WHAT YOU SHOULD DO:
Below are the records. Retype exactly the lines between the lines holding "You are a computer-use agent. The image size is (1400, 841)." and "You are a computer-use agent. The height", inclusive.

BEGIN

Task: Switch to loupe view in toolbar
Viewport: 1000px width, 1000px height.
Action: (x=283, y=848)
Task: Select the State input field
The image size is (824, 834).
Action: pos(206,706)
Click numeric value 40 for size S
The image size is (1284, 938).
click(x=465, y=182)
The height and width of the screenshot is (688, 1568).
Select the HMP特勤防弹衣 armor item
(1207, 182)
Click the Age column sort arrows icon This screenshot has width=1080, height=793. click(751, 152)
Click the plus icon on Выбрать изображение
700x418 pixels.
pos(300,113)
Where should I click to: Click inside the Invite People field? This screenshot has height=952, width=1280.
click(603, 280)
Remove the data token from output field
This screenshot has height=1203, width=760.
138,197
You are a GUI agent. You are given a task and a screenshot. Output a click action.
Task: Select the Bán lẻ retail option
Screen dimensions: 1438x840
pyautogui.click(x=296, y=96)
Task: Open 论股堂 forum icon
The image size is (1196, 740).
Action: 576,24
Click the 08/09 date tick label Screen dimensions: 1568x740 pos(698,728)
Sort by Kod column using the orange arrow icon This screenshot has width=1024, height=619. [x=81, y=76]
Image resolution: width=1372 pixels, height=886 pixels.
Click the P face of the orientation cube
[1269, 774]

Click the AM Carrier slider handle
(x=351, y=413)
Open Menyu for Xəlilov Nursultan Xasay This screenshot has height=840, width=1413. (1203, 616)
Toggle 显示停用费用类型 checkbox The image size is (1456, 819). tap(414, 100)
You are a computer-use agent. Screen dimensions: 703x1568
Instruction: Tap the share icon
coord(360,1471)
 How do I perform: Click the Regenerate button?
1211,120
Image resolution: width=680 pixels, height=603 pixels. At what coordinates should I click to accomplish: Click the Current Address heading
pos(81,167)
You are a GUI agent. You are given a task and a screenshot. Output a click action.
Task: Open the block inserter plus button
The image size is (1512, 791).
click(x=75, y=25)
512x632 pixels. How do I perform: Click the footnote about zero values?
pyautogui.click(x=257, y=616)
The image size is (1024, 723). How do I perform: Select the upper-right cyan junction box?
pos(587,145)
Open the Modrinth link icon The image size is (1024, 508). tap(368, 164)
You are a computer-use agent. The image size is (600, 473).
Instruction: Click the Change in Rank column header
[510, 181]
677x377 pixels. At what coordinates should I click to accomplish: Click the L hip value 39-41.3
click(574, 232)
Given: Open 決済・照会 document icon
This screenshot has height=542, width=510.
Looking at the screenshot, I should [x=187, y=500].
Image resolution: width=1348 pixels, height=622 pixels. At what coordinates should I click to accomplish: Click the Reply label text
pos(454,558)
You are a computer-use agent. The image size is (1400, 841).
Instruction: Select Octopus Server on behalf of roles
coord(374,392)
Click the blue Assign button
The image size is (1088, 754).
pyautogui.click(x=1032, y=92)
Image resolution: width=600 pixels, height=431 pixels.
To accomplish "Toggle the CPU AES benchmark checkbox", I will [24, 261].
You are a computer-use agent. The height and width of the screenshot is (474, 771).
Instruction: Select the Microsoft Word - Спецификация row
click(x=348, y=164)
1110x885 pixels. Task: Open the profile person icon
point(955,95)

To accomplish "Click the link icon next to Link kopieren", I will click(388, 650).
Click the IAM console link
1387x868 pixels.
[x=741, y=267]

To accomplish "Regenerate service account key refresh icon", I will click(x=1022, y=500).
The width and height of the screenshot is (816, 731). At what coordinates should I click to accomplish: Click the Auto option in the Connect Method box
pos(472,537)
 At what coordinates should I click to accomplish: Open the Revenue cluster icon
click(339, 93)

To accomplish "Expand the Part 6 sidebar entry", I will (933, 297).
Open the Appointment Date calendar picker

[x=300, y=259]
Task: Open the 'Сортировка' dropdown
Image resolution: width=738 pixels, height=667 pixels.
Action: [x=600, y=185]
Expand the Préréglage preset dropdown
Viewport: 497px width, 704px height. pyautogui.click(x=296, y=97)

END

COMPLETED TASK:
You are a computer-use agent. The image size is (1400, 841).
Instruction: Select Octopus Server on behalf of roles
coord(374,392)
Click the blue Assign button
The image size is (1088, 754).
pyautogui.click(x=1032, y=92)
Image resolution: width=600 pixels, height=431 pixels.
To accomplish "Toggle the CPU AES benchmark checkbox", I will [24, 261].
You are a computer-use agent. The height and width of the screenshot is (474, 771).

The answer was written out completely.